BRIEF: Set the whole listing down again without deviation.

_ _ _ _ _

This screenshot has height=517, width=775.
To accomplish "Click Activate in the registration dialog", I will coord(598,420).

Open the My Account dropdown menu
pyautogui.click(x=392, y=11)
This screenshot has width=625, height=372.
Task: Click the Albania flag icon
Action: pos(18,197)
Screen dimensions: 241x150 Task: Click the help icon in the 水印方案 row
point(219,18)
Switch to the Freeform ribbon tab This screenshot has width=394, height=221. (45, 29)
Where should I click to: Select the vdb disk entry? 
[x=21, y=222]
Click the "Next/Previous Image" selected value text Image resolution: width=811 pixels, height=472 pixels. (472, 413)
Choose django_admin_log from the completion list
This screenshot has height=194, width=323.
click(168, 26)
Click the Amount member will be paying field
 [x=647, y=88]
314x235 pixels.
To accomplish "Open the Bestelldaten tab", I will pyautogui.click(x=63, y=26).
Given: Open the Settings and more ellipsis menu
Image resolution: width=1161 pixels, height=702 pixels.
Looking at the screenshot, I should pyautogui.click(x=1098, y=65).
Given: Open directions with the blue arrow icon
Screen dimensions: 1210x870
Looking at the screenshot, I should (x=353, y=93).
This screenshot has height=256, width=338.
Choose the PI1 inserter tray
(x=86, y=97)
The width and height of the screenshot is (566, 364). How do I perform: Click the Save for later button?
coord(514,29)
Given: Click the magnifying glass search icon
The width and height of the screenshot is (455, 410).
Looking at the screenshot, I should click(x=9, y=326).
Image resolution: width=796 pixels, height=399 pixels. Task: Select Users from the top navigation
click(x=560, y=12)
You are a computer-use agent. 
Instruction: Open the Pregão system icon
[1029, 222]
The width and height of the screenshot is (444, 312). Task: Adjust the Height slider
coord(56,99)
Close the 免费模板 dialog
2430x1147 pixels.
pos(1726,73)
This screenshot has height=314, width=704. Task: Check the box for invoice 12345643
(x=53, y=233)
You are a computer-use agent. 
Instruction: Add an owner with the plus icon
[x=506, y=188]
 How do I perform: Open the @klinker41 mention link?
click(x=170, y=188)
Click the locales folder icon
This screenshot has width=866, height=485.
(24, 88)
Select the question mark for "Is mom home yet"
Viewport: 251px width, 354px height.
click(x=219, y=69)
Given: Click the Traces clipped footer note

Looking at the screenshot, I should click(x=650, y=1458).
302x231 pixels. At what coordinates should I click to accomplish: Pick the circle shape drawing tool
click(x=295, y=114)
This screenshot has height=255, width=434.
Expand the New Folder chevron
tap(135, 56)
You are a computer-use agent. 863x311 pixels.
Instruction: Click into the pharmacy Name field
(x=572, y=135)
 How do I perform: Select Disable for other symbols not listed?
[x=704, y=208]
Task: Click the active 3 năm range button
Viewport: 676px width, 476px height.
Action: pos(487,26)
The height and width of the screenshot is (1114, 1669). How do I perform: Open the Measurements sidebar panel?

_ _ _ _ _

TASK ANSWER:
This screenshot has height=517, width=775.
To accomplish "Click Activate in the registration dialog", I will coord(598,420).

Open the My Account dropdown menu
pyautogui.click(x=392, y=11)
This screenshot has width=625, height=372.
Task: Click the Albania flag icon
Action: pos(18,197)
Screen dimensions: 241x150 Task: Click the help icon in the 水印方案 row
point(219,18)
Switch to the Freeform ribbon tab This screenshot has width=394, height=221. (45, 29)
Where should I click to: Select the vdb disk entry? 
[x=21, y=222]
Click the "Next/Previous Image" selected value text Image resolution: width=811 pixels, height=472 pixels. (472, 413)
Choose django_admin_log from the completion list
This screenshot has height=194, width=323.
click(168, 26)
Click the Amount member will be paying field
 [x=647, y=88]
314x235 pixels.
To accomplish "Open the Bestelldaten tab", I will pyautogui.click(x=63, y=26).
Given: Open the Settings and more ellipsis menu
Image resolution: width=1161 pixels, height=702 pixels.
Looking at the screenshot, I should pyautogui.click(x=1098, y=65).
Given: Open directions with the blue arrow icon
Screen dimensions: 1210x870
Looking at the screenshot, I should (x=353, y=93).
This screenshot has height=256, width=338.
Choose the PI1 inserter tray
(x=86, y=97)
The width and height of the screenshot is (566, 364). How do I perform: Click the Save for later button?
coord(514,29)
Given: Click the magnifying glass search icon
The width and height of the screenshot is (455, 410).
Looking at the screenshot, I should click(x=9, y=326).
Image resolution: width=796 pixels, height=399 pixels. Task: Select Users from the top navigation
click(x=560, y=12)
You are a computer-use agent. 
Instruction: Open the Pregão system icon
[1029, 222]
The width and height of the screenshot is (444, 312). Task: Adjust the Height slider
coord(56,99)
Close the 免费模板 dialog
2430x1147 pixels.
pos(1726,73)
This screenshot has height=314, width=704. Task: Check the box for invoice 12345643
(x=53, y=233)
You are a computer-use agent. 
Instruction: Add an owner with the plus icon
[x=506, y=188]
 How do I perform: Open the @klinker41 mention link?
click(x=170, y=188)
Click the locales folder icon
This screenshot has width=866, height=485.
(24, 88)
Select the question mark for "Is mom home yet"
Viewport: 251px width, 354px height.
click(x=219, y=69)
Given: Click the Traces clipped footer note

Looking at the screenshot, I should click(x=650, y=1458).
302x231 pixels. At what coordinates should I click to accomplish: Pick the circle shape drawing tool
click(x=295, y=114)
This screenshot has height=255, width=434.
Expand the New Folder chevron
tap(135, 56)
You are a computer-use agent. 863x311 pixels.
Instruction: Click into the pharmacy Name field
(x=572, y=135)
 How do I perform: Select Disable for other symbols not listed?
[x=704, y=208]
Task: Click the active 3 năm range button
Viewport: 676px width, 476px height.
Action: pos(487,26)
The height and width of the screenshot is (1114, 1669). How do I perform: Open the Measurements sidebar panel?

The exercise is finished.